■ What you have to do
Update the multiple myeloma study text from "Researchers determined that" to "impact treatment outcomes.", replacing "future studies" with "subsequent studies".

The study found that elderly African Americans with multiple myeloma had lower rates of receiving access to autologous stem cell transplant (3% vs 6%, p < 0.01) and novel combination therapies (66% vs 74% among patients with pharmacological therapy, p < 0.01) compared to Caucasians with the disease. The median times from diagnosis to therapy initiation (2.3 vs 1.7 months, p < 0.05) and novel therapy initiation (5.3 vs 3.1 months, p < 0.05) were also significantly longer for African Americans than Caucasians. The study found, however, that overall survival (OS) was comparable between African Americans and Caucasians (26.7 vs 30.0 months, p = 0.27) and total healthcare costs were similar across cohorts, although African Americans had higher costs for hospitalizations, emergency visits, and skilled nursing facility.

The study evaluated 2,200 Caucasian and 536 African American multiple myeloma patients in the Surveillance, Epidemiology, and End Results Program (SEER) Medicare database from 2007 and 2011, with the index date being defined as the first date of diagnosis with multiple myeloma. Patients were required to be continuously enrolled in Medicare Part A, B, and D for six months before (baseline period) and at least six months after the index date (study period), unless they died.

"Treatment disparities exist between African American and Caucasian patients suffering from multiple myeloma," said Dr. Mohamad Hussein, Vice President of Global Medical Affairs for Celgene. "At Celgene, we believe it is imperative to improve education, awareness and treatment access among African Americans, particularly since they are more predisposed to being diagnosed with the disease."

Researchers determined that differences in disease aggressiveness and other clinical characteristics at baseline between African Americans and Caucasians should be explored in future studies as they can impact treatment outcomes.

■ Supplied records
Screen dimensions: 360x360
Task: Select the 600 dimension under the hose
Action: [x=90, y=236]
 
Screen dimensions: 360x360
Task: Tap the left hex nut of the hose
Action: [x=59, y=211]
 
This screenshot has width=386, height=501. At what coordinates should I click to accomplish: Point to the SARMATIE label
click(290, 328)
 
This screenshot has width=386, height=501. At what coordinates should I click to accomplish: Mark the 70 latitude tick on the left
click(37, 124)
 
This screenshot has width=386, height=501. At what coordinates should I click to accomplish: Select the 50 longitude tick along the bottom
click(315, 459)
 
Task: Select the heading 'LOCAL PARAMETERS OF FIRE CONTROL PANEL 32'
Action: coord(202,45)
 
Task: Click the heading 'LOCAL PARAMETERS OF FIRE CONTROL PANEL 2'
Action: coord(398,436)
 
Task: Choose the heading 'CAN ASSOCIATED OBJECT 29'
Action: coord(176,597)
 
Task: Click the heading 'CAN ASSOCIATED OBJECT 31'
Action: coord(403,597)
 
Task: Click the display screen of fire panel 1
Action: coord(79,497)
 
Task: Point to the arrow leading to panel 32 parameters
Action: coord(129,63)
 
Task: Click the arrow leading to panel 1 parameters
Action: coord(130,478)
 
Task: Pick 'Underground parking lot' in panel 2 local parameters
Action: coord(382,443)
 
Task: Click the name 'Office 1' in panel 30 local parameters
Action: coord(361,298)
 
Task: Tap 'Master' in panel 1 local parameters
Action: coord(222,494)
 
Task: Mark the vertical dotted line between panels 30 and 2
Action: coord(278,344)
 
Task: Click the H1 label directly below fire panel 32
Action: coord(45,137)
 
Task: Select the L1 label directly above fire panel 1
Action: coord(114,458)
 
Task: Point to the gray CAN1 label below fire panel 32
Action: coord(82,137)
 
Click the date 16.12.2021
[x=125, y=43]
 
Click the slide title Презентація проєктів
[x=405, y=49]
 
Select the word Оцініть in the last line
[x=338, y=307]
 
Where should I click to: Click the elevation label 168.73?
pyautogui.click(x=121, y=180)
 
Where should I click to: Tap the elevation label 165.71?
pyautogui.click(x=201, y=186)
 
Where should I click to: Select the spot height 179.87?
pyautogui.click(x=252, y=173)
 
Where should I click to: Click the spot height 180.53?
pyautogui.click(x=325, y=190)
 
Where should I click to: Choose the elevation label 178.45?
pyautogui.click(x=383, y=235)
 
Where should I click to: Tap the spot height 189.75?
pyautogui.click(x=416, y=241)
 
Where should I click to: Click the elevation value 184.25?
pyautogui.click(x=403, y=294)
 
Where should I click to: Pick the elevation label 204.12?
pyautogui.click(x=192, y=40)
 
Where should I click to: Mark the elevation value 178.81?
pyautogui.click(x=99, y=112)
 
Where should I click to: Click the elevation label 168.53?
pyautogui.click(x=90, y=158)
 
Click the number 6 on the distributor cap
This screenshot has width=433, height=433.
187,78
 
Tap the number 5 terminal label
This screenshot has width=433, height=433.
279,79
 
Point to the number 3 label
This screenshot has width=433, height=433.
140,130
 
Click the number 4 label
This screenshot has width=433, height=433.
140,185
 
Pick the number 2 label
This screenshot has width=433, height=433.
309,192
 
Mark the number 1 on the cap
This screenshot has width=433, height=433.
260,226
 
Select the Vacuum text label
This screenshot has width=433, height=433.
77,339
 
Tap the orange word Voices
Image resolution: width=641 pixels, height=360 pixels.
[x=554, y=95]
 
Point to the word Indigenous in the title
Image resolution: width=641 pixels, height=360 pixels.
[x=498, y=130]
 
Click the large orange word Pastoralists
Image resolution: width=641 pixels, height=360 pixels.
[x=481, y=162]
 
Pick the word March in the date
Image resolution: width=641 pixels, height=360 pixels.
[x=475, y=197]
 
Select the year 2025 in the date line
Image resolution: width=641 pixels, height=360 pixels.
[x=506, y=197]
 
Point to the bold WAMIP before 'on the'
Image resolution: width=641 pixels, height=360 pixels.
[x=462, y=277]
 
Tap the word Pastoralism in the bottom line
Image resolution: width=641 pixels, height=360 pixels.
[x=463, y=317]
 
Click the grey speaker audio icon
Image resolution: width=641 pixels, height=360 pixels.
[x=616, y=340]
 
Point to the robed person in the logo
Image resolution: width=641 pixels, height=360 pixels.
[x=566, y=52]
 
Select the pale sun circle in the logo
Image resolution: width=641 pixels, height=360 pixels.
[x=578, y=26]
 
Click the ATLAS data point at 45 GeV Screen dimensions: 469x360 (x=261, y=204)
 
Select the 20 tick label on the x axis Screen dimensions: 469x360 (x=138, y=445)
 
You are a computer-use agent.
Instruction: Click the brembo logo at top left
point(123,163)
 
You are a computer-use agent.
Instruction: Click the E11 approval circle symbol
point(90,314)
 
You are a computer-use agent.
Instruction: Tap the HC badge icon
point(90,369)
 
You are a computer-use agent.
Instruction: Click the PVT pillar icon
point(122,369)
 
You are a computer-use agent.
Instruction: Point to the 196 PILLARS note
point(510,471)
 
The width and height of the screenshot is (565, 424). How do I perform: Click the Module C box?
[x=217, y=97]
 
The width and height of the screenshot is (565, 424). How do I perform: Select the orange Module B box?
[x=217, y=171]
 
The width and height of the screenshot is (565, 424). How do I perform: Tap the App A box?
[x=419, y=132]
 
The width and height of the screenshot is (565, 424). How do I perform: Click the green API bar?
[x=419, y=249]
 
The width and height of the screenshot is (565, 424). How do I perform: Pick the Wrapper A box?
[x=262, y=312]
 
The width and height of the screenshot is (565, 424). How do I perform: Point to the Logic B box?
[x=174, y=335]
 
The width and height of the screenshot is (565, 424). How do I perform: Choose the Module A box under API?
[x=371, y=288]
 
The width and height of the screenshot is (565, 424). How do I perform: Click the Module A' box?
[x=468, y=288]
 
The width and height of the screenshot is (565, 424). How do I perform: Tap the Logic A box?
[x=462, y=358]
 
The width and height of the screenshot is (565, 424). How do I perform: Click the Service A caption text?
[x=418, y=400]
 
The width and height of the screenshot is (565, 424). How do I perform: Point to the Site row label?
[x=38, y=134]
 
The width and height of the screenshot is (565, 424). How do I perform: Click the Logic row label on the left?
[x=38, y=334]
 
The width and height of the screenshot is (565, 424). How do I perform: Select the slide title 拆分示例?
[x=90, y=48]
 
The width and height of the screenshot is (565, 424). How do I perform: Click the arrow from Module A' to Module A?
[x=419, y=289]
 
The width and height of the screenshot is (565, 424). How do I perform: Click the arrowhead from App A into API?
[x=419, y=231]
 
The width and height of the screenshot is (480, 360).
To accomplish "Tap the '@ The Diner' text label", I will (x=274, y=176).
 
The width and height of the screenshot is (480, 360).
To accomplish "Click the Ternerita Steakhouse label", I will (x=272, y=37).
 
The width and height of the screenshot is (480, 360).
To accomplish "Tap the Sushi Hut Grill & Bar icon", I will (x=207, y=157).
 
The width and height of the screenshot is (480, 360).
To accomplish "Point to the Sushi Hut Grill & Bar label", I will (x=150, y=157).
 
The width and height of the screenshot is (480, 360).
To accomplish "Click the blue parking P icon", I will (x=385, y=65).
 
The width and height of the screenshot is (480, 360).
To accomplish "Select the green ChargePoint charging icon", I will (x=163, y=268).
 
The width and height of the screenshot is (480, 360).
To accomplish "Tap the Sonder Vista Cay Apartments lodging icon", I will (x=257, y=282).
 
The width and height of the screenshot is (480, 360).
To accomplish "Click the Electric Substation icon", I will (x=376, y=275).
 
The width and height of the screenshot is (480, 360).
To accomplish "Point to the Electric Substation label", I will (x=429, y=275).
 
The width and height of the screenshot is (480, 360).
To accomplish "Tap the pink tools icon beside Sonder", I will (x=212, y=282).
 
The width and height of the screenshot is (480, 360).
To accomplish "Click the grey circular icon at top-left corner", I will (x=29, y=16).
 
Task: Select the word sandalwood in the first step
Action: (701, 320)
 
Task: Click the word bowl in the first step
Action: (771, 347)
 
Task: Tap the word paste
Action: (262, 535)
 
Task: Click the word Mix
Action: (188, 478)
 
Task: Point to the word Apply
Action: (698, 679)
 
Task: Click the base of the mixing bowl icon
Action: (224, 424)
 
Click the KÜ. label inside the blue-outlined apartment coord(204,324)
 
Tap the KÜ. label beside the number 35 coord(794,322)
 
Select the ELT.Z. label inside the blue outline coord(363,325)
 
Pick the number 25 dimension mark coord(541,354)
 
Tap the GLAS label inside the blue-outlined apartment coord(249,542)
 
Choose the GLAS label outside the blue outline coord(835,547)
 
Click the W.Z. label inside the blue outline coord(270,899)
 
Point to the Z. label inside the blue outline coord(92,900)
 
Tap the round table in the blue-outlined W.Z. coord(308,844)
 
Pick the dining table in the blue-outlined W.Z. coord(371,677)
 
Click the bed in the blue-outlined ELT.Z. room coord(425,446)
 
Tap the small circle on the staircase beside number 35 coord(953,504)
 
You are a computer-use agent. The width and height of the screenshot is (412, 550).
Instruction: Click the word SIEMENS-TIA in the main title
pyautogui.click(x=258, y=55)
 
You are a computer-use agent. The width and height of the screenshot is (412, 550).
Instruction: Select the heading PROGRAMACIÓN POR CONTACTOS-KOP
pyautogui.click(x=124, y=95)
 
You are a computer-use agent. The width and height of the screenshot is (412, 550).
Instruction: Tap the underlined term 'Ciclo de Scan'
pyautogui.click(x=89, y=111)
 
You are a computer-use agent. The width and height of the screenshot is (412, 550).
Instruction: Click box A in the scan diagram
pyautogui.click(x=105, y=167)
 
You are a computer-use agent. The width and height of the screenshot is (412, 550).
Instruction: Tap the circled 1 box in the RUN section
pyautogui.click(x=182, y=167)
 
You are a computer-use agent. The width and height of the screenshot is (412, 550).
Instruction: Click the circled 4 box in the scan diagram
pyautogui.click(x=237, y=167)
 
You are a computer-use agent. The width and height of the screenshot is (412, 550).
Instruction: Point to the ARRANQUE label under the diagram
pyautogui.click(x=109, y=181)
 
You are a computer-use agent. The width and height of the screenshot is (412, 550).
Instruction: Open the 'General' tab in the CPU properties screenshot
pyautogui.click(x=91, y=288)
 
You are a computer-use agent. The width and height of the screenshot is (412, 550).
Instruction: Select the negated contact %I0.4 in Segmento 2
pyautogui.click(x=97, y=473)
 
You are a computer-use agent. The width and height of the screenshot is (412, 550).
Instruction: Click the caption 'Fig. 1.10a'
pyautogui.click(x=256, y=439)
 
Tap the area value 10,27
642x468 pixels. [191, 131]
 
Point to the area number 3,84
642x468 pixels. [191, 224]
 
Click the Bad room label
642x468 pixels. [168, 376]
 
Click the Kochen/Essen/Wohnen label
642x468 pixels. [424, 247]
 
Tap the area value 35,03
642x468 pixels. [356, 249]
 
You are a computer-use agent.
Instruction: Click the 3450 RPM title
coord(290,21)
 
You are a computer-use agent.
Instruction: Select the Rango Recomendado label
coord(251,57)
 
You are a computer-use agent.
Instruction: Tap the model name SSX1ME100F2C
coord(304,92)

■ Task result
Researchers determined that differences in disease aggressiveness and other clinical characteristics at baseline between African Americans and Caucasians should be explored in subsequent studies as they can impact treatment outcomes.